§ WHAT YOU HAVE TO DO
Rewrite the lines of the records from the one containing "The height and width of the screenshot is (576, 1024)." through the one containing "tap(20, 308)", both included, as a JSON list with one string per line.

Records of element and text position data
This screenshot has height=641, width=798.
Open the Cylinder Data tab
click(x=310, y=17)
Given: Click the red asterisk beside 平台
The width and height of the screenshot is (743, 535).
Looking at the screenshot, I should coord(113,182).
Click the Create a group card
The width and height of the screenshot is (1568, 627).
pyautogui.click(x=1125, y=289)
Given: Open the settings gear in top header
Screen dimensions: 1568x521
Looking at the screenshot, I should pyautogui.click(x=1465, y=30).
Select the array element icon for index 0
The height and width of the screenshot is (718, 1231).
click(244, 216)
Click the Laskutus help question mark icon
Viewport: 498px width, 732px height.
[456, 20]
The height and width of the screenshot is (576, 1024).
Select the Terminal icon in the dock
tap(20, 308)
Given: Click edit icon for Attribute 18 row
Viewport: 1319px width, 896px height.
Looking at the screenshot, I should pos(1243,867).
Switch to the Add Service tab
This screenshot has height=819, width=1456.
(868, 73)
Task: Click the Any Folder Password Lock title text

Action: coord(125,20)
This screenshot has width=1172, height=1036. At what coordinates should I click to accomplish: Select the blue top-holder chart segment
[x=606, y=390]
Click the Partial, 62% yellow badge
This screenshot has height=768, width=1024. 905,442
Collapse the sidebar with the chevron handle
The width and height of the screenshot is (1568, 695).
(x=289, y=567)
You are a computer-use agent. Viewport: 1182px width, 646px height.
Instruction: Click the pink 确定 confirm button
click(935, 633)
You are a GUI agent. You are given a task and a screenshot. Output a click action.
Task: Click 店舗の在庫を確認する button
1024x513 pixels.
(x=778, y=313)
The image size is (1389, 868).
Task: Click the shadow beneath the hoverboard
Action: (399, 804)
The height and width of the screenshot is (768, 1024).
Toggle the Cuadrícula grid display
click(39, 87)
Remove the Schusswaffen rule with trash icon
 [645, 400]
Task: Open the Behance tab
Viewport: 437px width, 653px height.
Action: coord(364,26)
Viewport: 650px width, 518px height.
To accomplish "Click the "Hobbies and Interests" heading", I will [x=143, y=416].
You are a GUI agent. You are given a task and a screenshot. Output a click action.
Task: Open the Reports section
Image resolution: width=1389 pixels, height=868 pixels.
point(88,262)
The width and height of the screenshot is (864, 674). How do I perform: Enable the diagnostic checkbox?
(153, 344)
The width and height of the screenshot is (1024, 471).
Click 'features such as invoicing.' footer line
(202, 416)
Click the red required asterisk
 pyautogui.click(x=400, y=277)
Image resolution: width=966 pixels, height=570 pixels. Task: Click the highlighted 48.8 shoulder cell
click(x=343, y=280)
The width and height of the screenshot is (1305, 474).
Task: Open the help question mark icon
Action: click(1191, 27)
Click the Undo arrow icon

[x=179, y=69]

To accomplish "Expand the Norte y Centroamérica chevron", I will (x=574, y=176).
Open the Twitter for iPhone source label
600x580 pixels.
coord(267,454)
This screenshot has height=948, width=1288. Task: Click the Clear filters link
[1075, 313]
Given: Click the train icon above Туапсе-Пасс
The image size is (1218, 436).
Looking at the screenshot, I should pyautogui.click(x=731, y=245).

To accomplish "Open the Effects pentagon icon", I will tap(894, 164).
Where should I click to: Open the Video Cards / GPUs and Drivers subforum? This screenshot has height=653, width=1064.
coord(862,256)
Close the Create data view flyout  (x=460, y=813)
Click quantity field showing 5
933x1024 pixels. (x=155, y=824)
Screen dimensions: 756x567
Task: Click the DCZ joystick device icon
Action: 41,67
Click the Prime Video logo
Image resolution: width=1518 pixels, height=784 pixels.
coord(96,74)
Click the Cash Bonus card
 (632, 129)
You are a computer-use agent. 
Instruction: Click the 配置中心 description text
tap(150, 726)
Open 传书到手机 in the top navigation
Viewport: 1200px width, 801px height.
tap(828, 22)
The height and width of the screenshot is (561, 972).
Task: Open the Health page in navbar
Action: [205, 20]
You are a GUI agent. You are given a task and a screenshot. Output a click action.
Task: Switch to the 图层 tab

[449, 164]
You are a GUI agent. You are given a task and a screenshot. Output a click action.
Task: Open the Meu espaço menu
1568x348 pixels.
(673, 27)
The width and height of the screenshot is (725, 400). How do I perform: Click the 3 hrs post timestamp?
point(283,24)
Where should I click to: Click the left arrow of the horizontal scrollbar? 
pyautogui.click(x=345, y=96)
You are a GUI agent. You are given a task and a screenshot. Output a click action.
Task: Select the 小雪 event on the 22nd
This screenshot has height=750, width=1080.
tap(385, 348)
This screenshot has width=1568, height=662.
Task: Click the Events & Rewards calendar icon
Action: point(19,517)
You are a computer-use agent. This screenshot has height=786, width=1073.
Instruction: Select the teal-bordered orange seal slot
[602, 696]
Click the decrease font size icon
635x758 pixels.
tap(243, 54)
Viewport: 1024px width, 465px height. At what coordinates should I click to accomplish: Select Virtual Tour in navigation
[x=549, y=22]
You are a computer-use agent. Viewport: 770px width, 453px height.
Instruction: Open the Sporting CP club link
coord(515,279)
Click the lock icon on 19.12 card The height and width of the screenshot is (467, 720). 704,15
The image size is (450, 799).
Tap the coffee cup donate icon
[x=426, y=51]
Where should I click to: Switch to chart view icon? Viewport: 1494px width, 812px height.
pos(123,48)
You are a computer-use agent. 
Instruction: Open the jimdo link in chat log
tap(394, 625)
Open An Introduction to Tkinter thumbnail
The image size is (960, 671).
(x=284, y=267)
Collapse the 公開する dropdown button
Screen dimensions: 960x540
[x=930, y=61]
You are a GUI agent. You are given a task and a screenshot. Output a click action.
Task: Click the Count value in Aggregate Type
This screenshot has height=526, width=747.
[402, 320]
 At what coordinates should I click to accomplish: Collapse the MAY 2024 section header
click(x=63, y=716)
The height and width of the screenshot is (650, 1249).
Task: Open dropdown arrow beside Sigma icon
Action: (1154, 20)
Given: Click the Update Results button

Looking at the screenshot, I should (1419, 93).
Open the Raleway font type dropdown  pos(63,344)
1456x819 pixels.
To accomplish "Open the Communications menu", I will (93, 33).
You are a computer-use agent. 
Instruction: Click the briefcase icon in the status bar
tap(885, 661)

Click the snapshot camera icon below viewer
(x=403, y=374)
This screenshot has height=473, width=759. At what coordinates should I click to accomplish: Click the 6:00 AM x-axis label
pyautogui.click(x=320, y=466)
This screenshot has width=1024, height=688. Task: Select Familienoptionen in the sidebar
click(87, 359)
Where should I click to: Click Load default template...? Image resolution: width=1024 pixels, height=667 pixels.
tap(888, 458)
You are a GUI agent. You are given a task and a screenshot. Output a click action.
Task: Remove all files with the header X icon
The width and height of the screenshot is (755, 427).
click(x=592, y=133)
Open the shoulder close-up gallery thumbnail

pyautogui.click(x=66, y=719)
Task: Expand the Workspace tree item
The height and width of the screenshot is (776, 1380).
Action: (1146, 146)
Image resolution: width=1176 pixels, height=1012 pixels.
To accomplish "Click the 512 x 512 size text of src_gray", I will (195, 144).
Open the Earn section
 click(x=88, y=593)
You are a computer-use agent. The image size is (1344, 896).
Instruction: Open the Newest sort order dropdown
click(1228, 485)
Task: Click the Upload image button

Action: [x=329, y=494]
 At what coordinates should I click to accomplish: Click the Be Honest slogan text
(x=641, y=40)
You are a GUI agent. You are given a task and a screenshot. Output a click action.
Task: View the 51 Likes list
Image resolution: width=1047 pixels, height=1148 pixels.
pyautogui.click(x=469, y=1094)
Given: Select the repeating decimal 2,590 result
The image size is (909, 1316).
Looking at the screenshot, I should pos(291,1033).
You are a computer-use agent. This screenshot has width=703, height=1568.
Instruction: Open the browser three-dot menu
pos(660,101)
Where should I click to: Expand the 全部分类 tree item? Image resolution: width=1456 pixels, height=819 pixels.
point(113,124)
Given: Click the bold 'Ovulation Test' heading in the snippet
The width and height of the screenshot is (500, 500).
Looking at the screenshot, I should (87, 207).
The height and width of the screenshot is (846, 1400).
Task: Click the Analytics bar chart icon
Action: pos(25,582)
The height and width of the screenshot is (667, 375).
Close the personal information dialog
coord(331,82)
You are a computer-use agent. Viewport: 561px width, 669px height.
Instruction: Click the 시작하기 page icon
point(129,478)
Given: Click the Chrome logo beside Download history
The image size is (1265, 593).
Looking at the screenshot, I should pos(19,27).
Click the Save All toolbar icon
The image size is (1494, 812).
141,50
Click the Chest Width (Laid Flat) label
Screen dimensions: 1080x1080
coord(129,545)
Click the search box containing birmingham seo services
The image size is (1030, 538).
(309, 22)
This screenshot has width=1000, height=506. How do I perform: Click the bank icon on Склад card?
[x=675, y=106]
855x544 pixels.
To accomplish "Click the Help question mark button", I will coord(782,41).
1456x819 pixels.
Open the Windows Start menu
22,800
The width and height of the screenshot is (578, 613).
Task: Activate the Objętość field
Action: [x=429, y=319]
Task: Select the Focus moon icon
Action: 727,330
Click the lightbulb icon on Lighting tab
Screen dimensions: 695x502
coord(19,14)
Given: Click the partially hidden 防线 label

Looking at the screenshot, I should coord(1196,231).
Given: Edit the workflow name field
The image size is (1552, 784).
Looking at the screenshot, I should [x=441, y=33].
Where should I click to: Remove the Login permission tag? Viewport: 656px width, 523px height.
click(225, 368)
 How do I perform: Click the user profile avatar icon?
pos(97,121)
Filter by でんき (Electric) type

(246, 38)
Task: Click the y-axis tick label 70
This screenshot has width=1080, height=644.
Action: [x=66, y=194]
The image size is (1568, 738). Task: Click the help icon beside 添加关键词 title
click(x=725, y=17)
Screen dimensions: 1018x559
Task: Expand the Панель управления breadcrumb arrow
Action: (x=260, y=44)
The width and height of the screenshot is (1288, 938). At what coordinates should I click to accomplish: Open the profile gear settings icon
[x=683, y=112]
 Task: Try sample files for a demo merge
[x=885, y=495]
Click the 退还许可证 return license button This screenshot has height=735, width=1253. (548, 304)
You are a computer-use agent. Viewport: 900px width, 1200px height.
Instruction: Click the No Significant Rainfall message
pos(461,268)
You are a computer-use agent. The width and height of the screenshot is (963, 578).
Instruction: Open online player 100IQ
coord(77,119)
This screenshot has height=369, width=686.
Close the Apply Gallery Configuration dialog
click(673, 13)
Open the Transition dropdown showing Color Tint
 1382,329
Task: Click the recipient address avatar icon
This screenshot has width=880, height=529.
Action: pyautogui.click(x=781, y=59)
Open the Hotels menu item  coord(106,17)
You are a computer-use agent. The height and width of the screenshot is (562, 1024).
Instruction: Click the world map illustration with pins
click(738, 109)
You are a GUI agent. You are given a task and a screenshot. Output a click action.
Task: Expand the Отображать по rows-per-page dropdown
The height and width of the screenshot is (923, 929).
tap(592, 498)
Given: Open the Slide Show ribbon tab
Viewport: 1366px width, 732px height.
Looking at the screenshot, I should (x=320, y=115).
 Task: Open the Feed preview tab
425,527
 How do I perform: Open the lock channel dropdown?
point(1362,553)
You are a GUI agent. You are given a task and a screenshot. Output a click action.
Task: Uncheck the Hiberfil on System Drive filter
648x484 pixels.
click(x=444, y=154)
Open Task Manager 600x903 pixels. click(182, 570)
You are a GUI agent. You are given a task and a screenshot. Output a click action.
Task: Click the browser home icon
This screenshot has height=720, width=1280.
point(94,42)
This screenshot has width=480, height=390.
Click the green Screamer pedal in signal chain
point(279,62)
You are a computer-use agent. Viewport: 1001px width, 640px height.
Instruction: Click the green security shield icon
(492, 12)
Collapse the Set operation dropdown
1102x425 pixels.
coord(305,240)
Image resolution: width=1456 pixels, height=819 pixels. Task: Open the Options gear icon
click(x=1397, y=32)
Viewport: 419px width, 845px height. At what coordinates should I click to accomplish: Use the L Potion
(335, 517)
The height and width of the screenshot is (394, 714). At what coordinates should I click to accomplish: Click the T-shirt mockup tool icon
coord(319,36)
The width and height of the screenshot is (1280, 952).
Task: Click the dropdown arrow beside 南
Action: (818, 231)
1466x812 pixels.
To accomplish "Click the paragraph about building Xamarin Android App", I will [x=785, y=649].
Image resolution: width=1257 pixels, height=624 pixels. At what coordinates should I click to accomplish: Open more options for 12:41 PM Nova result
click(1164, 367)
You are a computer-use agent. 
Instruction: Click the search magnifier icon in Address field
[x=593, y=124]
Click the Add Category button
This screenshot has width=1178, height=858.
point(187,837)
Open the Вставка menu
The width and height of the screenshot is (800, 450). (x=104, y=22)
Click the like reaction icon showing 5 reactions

§ THE RESULT
[
  "The height and width of the screenshot is (576, 1024).",
  "Select the Terminal icon in the dock",
  "tap(20, 308)"
]